Task statement: In the bug report, rewrite the part that opens with the words containing "pxLi commented 1" and closes with "limitation is 60GB)", switching "memory" to "RAM".

Text section:
* * * * * * *

NVIDIA / spark-rapids

Spark RAPIDS plugin - accelerate Apache Spark with GPUs
https://nvidia.github.io/spark-rapids
Apache License 2.0
821 stars 235 forks source link

[BUG] executor crash intermittantly in scala2.13-built spark332 integration tests #9659

Closed pxLi closed 11 months ago

pxLi commented 1 year ago

Describe the bug After set up regular integrations tests CI for scala2.13-built plugin (built with default jdk8, run with java 17 runtime) we found intermittent failures of executor crashed no clear reasons in spark 332 IT (spark340 passed fine)

  1. 3 runs failed with different test cases
  2. from the executor logs, they showed nothing about why it got killed
  3. from the pod level memory dashboard, the memory footprint is OK (peak ~37GB and the limitation is 60GB)
  4. All 3 failed cases were on different hosts
FAILED ../../src/main/python/window_function_test.py::test_decimal_running_sum_window[Decimal(12,2)][INJECT_OOM, IGNORE_ORDER] - py4j.protocol.Py4JJavaError: An error occurred while calling o1350645.collectToPython.
[2023-11-04T12:55:43.678Z] : org.apache.spark.SparkException: Job aborted due to stage failure: Task 2 in stage 24613.0 failed 1 times, most recent failure: Lost task 2.0 in stage 24613.0 (TID 172988) (100.103.204.47 executor 1): ExecutorLostFailure (executor 1 exited caused by one of the running tasks) Reason: Executor heartbeat timed out after 163377 ms
FAILED ../../src/main/python/delta_lake_merge_test.py::test_delta_merge_match_delete_only[10-['a', 'b']-True-(range(0, 10), range(0, 20))][INJECT_OOM, IGNORE_ORDER, ALLOW_NON_GPU(DeserializeToObjectExec,ShuffleExchangeExec,FileSourceScanExec,FilterExec,MapPartitionsExec,MapElementsExec,ObjectHashAggregateExec,ProjectExec,SerializeFromObjectExec,SortExec)] - py4j.protocol.Py4JJavaError: An error occurred while calling o21328.save.
[2023-11-07T15:32:31.586Z] E                   Caused by: org.apache.spark.SparkException: Job aborted due to stage failure: Task 6 in stage 1481.0 failed 1 times, most recent failure: Lost task 6.0 in stage 1481.0 (TID 20424) (100.101.238.63 executor 0): ExecutorLostFailure (executor 0 exited caused by one of the running tasks) Reason: Executor heartbeat timed out after 130696 ms
FAILED ../../src/main/python/delta_lake_update_test.py::test_delta_update_partitions[['a']-True][INJECT_OOM, IGNORE_ORDER, ALLOW_NON_GPU(DeserializeToObjectExec,ShuffleExchangeExec,FileSourceScanExec,FilterExec,MapPartitionsExec,MapElementsExec,ObjectHashAggregateExec,ProjectExec,SerializeFromObjectExec,SortExec)] - py4j.protocol.Py4JJavaError: An error occurred while calling o28613.save.

* * * * * * *

Data listing
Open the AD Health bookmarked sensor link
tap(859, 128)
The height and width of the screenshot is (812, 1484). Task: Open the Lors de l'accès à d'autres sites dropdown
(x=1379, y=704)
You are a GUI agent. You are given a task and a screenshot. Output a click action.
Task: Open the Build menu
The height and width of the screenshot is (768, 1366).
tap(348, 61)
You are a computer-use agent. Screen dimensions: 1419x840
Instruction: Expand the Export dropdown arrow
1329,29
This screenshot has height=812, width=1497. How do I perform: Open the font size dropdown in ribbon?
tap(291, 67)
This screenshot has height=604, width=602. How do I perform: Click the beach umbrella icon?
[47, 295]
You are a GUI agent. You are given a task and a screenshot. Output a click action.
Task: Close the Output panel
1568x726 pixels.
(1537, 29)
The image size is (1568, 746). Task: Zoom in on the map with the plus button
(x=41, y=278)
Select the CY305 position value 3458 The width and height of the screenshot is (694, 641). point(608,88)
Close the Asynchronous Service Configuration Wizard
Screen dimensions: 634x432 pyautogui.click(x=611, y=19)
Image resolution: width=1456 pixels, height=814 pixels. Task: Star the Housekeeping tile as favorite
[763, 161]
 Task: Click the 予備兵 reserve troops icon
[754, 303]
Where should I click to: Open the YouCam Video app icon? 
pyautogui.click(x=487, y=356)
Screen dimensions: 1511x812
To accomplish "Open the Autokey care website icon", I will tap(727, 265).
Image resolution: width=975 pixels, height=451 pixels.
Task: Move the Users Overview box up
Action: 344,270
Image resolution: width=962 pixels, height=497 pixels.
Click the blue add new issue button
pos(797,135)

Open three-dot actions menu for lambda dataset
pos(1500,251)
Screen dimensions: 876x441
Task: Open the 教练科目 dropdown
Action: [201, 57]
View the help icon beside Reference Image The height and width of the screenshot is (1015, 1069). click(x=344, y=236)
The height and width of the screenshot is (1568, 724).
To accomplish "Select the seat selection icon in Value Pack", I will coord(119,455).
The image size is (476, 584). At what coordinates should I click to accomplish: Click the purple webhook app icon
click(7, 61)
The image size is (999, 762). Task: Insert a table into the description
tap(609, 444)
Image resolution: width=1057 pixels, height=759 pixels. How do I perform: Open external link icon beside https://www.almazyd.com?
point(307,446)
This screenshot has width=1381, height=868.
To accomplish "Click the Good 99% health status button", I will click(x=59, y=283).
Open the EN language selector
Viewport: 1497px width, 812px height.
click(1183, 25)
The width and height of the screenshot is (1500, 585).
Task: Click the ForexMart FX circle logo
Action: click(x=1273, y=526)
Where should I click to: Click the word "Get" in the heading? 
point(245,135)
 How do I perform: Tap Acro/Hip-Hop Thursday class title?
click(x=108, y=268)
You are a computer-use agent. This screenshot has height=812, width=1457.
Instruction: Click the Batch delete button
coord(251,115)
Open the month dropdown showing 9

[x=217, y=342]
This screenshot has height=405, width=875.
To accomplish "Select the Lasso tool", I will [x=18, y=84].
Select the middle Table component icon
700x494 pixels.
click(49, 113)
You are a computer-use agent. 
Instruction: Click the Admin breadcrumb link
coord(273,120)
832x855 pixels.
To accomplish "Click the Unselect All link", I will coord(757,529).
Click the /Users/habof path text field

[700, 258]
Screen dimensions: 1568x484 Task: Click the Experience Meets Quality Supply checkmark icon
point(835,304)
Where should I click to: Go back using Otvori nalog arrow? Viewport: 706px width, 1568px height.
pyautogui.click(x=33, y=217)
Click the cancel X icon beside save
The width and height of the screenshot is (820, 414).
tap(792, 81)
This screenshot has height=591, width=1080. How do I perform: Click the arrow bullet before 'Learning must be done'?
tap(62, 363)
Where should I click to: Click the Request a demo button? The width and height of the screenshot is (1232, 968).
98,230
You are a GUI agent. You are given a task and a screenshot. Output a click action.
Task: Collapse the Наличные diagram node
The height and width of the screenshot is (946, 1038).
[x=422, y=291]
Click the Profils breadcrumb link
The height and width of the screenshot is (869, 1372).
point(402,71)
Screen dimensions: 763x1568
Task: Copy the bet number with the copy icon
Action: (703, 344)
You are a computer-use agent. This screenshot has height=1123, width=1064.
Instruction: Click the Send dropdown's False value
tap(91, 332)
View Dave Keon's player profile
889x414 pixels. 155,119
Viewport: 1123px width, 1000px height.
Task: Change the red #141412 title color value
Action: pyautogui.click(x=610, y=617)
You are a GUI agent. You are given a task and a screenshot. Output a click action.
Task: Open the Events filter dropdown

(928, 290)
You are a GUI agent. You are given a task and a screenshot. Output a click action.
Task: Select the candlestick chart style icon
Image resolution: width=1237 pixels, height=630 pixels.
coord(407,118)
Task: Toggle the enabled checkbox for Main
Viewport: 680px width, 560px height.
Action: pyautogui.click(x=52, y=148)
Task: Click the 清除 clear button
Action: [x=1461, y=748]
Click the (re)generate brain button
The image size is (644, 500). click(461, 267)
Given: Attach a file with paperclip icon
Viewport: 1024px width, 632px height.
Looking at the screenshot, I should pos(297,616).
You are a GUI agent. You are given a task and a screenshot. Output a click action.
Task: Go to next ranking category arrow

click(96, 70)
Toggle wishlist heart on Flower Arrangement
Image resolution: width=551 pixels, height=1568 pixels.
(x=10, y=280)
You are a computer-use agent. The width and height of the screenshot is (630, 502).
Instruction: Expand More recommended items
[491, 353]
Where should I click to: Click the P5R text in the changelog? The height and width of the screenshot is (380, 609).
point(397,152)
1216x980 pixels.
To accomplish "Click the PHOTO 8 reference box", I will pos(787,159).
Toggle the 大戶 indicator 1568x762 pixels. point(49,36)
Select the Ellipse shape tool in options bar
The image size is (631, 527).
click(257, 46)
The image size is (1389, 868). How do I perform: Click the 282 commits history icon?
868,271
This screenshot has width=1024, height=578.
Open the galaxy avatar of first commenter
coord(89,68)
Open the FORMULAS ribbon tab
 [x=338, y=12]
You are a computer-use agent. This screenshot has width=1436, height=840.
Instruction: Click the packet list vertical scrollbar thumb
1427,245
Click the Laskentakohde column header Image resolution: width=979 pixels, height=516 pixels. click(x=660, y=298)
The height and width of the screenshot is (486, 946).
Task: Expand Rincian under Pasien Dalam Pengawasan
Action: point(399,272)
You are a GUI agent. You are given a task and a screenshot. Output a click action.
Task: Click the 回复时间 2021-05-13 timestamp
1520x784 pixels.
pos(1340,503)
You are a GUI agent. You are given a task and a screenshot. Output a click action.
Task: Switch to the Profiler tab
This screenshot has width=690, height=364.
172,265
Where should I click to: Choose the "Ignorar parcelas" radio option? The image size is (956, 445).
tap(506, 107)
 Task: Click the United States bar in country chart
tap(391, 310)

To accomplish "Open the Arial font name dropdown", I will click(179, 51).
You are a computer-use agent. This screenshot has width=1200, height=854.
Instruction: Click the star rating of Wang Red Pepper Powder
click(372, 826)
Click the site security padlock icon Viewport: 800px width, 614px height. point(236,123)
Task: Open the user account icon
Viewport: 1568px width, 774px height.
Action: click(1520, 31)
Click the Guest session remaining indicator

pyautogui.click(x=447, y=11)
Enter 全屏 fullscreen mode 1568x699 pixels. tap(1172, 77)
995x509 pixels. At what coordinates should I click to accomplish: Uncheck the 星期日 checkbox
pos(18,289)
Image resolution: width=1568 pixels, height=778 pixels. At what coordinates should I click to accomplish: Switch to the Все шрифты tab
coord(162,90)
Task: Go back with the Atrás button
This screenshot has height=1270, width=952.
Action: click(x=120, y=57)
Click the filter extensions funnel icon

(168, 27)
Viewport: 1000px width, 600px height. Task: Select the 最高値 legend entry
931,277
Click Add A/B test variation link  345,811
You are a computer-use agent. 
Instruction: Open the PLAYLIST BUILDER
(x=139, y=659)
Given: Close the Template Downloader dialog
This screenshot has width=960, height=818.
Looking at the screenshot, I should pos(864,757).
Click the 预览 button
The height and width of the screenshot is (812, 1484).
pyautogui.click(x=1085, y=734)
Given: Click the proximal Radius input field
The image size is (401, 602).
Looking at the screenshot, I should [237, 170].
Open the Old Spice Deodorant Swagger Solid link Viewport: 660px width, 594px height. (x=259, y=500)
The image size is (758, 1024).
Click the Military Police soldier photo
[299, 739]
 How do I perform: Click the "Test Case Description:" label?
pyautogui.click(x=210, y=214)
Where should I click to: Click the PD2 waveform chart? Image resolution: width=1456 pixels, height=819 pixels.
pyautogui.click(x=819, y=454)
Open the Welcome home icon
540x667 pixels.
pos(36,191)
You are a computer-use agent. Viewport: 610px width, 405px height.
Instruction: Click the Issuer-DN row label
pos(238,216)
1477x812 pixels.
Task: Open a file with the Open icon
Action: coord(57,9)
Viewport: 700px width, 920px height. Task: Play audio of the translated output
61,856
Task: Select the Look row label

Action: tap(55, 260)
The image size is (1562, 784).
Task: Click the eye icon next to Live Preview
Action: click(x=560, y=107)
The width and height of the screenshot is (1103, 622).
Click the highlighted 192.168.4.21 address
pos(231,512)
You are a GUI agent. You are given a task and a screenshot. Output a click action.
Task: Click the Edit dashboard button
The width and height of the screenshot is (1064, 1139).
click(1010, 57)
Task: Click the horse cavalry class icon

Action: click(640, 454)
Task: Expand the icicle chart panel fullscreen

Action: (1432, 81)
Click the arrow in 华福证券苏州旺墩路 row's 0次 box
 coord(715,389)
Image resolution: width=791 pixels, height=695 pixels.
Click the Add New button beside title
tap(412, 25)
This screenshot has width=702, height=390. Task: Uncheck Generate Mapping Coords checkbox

* * * * * * *

Result for this task:
pxLi commented 1 year ago

Describe the bug After set up regular integrations tests CI for scala2.13-built plugin (built with default jdk8, run with java 17 runtime) we found intermittent failures of executor crashed no clear reasons in spark 332 IT (spark340 passed fine)

  1. 3 runs failed with different test cases
  2. from the executor logs, they showed nothing about why it got killed
  3. from the pod level RAM dashboard, the RAM footprint is OK (peak ~37GB and the limitation is 60GB)